Task statement
Change "GUI agent" to "interface agent" in everything from the start of the records down to the line containing "Expand the Templates", and reproduce those lines with no other alterations.

Item coordinate data
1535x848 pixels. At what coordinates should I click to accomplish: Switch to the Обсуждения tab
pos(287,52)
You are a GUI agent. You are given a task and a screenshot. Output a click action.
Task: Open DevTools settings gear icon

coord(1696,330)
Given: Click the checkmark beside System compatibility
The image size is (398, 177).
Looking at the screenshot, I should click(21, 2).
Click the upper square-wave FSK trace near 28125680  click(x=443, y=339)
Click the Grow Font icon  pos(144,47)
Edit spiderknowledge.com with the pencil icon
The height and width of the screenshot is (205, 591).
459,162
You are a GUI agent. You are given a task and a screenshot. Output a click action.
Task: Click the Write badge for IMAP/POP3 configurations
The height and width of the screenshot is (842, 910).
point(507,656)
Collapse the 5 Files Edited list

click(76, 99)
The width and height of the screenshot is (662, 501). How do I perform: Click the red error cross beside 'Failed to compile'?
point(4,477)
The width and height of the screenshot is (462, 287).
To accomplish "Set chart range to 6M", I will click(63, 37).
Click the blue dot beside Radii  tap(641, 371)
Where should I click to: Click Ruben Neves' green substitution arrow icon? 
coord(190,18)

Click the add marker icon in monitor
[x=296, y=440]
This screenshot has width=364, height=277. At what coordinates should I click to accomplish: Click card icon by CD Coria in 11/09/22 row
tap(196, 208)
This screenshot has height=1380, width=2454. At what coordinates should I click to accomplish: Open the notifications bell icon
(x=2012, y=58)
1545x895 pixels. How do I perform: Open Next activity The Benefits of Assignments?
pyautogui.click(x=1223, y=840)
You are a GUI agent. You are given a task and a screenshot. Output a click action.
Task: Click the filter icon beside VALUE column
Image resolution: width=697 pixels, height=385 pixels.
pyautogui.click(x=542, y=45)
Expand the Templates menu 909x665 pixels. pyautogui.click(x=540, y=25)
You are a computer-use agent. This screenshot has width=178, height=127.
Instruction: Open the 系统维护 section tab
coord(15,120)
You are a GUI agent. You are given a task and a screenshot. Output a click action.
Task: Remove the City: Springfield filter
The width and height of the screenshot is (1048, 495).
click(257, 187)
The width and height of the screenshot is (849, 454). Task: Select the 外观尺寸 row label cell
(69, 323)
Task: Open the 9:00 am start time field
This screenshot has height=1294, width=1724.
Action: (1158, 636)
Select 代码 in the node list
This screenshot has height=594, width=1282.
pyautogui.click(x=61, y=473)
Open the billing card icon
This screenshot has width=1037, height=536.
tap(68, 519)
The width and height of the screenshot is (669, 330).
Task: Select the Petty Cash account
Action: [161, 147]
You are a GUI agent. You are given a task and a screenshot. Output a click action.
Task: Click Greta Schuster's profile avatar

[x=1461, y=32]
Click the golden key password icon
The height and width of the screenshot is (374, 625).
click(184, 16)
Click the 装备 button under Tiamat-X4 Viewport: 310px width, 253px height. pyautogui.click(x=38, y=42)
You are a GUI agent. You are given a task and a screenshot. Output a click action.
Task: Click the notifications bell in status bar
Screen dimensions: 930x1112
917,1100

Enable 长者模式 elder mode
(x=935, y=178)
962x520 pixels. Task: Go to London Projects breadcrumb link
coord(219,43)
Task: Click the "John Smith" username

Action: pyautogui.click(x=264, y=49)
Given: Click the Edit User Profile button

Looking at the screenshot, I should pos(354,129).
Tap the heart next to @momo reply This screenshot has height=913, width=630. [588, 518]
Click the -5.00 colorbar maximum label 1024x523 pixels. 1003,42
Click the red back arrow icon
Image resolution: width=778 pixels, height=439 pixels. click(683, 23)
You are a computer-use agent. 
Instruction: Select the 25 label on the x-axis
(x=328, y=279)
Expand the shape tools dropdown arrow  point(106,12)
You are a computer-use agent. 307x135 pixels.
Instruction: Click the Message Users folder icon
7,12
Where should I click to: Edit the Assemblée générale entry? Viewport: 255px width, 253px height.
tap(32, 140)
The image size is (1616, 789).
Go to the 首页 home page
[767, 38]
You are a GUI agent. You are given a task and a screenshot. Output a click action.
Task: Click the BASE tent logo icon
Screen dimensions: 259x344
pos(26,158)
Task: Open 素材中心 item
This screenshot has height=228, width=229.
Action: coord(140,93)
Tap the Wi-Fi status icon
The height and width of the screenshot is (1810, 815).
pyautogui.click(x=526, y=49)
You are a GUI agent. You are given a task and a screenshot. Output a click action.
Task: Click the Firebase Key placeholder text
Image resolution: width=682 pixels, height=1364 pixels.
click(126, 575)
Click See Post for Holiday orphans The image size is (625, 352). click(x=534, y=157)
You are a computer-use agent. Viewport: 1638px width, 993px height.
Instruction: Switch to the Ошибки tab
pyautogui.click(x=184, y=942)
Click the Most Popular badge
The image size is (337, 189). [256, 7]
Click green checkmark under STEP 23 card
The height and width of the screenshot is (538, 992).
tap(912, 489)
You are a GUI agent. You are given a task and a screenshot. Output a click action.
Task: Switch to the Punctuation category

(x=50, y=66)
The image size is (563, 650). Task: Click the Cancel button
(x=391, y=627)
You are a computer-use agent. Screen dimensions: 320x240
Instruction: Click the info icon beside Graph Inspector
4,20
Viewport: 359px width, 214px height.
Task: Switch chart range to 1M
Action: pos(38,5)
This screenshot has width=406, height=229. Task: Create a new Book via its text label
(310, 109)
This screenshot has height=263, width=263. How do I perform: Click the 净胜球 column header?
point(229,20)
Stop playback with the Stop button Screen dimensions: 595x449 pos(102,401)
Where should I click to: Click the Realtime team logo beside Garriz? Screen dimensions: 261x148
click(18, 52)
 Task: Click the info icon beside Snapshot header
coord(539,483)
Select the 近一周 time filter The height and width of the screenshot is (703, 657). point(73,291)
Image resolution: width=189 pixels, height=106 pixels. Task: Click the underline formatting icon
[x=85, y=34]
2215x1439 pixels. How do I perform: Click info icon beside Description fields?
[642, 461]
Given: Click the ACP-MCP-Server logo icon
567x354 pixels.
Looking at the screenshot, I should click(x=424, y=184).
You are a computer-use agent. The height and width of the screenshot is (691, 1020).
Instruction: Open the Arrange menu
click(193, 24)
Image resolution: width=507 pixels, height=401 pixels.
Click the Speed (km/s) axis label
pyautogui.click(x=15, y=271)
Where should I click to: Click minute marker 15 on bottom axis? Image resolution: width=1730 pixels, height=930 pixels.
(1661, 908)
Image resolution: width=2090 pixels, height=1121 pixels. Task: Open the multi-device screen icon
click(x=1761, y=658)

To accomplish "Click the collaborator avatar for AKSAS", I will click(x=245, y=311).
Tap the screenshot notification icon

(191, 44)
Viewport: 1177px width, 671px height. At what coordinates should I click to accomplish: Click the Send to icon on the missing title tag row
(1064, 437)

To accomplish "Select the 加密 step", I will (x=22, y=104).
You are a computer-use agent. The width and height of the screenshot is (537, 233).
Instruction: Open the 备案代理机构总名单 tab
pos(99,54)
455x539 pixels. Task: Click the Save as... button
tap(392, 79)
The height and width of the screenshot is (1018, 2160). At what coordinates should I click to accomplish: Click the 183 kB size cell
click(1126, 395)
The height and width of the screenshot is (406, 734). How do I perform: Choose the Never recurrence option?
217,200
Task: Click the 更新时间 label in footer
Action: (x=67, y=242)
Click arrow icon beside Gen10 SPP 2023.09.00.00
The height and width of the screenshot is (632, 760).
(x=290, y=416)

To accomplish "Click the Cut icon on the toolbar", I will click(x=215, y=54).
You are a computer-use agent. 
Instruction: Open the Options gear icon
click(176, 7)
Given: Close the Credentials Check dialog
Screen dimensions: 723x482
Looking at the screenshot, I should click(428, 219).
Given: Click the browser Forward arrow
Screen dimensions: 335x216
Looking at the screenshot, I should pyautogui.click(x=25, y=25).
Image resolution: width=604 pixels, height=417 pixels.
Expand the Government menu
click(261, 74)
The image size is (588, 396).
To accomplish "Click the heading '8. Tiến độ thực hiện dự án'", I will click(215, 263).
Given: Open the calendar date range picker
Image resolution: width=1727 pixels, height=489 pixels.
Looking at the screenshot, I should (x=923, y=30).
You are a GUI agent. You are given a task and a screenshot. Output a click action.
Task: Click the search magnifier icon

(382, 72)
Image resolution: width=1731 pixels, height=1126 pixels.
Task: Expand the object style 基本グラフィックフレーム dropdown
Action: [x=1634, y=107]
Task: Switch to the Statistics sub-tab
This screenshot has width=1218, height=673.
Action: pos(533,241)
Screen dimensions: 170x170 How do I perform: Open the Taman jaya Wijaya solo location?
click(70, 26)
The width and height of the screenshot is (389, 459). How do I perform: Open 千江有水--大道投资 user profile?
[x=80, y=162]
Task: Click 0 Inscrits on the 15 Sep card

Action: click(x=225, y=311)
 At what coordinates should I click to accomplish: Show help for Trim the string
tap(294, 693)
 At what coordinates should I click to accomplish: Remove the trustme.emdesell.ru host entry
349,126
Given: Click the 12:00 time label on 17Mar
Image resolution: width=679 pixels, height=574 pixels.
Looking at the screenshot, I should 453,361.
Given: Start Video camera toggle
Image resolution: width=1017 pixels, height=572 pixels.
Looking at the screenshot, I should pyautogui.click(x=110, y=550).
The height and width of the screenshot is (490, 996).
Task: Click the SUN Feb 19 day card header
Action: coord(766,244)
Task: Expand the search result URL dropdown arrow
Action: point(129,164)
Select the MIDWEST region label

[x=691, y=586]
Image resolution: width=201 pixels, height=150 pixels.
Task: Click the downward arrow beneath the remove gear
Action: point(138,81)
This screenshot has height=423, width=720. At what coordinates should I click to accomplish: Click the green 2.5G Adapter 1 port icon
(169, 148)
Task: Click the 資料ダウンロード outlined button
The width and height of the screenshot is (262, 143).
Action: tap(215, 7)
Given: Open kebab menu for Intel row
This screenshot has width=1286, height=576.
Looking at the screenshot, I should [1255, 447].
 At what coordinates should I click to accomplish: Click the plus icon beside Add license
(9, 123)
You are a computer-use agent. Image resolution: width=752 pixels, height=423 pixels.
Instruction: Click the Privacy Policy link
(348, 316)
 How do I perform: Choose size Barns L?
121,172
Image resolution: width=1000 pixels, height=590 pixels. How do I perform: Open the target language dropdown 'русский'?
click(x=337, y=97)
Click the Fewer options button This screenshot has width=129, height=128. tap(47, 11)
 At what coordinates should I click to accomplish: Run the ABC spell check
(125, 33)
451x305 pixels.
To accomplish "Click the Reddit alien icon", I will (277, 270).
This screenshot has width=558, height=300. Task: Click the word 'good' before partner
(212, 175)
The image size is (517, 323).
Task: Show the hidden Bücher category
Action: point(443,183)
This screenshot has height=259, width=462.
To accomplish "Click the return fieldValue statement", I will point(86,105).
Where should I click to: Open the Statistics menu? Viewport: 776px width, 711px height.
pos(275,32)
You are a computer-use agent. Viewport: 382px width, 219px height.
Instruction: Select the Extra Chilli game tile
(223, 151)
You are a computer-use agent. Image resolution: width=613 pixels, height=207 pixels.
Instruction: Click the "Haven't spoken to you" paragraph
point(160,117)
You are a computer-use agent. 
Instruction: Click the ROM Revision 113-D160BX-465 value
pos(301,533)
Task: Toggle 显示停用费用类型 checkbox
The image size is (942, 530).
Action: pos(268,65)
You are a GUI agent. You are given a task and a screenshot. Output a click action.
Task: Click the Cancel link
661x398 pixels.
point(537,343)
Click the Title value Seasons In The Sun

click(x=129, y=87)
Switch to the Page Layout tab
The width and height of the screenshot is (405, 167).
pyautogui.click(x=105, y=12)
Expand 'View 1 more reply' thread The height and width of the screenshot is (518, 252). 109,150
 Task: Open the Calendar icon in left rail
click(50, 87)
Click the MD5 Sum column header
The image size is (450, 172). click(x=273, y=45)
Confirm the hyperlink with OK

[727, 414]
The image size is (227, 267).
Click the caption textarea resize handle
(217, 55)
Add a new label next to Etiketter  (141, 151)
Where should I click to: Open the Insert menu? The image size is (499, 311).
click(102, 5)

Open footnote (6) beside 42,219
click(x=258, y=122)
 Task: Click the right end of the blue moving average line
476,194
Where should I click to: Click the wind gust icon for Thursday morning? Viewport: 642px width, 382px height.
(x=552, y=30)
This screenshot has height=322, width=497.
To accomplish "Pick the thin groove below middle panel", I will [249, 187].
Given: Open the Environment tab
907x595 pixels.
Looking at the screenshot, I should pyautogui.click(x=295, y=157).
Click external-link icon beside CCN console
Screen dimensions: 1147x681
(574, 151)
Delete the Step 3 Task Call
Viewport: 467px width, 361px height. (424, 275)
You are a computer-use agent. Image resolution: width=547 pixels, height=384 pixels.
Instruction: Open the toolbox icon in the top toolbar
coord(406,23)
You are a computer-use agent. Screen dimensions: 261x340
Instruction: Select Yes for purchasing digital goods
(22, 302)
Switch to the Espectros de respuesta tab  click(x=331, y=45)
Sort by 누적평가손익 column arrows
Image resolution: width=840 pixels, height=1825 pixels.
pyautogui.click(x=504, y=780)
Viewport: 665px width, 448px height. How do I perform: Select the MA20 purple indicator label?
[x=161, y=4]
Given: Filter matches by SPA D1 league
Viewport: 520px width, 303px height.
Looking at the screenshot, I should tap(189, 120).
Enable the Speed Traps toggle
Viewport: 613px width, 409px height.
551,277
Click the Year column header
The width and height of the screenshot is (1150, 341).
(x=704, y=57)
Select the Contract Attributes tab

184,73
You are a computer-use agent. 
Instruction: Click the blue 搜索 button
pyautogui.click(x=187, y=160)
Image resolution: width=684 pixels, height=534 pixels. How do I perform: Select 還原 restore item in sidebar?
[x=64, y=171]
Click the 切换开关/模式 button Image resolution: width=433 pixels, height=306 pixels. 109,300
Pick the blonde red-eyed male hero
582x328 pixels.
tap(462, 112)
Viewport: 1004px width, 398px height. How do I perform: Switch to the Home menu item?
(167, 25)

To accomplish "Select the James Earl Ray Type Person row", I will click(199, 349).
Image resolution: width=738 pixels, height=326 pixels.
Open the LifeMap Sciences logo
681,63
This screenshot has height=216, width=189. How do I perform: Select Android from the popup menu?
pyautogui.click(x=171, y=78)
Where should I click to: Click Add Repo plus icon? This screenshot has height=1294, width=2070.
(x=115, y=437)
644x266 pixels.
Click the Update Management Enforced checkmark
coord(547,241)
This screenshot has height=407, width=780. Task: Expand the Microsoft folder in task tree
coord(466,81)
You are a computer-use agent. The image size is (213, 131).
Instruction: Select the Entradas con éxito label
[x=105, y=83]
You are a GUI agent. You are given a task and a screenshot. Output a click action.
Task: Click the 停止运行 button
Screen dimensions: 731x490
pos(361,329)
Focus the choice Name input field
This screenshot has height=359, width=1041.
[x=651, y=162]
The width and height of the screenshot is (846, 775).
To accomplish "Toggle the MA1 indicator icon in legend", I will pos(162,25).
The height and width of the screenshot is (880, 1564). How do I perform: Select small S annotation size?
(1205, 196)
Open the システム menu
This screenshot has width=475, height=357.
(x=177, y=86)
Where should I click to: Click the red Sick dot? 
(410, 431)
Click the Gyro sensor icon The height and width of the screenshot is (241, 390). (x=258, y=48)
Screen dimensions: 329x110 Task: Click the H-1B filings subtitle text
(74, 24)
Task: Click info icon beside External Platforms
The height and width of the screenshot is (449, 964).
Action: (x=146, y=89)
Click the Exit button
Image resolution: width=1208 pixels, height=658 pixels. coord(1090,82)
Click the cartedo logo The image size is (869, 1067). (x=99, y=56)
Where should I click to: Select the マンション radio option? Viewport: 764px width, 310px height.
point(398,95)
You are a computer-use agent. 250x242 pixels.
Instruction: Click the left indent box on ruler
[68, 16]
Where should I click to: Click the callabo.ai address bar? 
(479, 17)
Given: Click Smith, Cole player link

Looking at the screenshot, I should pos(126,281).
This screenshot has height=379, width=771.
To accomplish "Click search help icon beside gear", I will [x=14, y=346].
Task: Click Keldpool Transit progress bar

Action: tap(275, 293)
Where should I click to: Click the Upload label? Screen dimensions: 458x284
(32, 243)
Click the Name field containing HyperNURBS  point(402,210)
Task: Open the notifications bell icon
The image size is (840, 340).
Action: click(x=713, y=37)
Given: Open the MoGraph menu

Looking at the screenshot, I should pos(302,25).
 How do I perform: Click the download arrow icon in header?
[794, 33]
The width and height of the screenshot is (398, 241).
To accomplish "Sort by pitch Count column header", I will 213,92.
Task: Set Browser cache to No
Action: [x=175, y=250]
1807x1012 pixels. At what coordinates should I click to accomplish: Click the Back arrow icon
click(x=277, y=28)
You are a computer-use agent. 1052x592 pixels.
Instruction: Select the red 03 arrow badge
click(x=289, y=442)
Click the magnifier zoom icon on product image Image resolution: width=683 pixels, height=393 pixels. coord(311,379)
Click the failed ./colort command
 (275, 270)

Exercise output
1535x848 pixels. At what coordinates should I click to accomplish: Switch to the Обсуждения tab
pos(287,52)
You are a interface agent. You are given a task and a screenshot. Output a click action.
Task: Open DevTools settings gear icon

coord(1696,330)
Given: Click the checkmark beside System compatibility
The image size is (398, 177).
Looking at the screenshot, I should click(21, 2).
Click the upper square-wave FSK trace near 28125680  click(x=443, y=339)
Click the Grow Font icon  pos(144,47)
Edit spiderknowledge.com with the pencil icon
The height and width of the screenshot is (205, 591).
459,162
You are a interface agent. You are given a task and a screenshot. Output a click action.
Task: Click the Write badge for IMAP/POP3 configurations
The height and width of the screenshot is (842, 910).
point(507,656)
Collapse the 5 Files Edited list

click(76, 99)
The width and height of the screenshot is (662, 501). How do I perform: Click the red error cross beside 'Failed to compile'?
point(4,477)
The width and height of the screenshot is (462, 287).
To accomplish "Set chart range to 6M", I will click(63, 37).
Click the blue dot beside Radii  tap(641, 371)
Where should I click to: Click Ruben Neves' green substitution arrow icon? 
coord(190,18)

Click the add marker icon in monitor
[x=296, y=440]
This screenshot has width=364, height=277. At what coordinates should I click to accomplish: Click card icon by CD Coria in 11/09/22 row
tap(196, 208)
This screenshot has height=1380, width=2454. At what coordinates should I click to accomplish: Open the notifications bell icon
(x=2012, y=58)
1545x895 pixels. How do I perform: Open Next activity The Benefits of Assignments?
pyautogui.click(x=1223, y=840)
You are a interface agent. You are given a task and a screenshot. Output a click action.
Task: Click the filter icon beside VALUE column
Image resolution: width=697 pixels, height=385 pixels.
pyautogui.click(x=542, y=45)
Expand the Templates menu 909x665 pixels. pyautogui.click(x=540, y=25)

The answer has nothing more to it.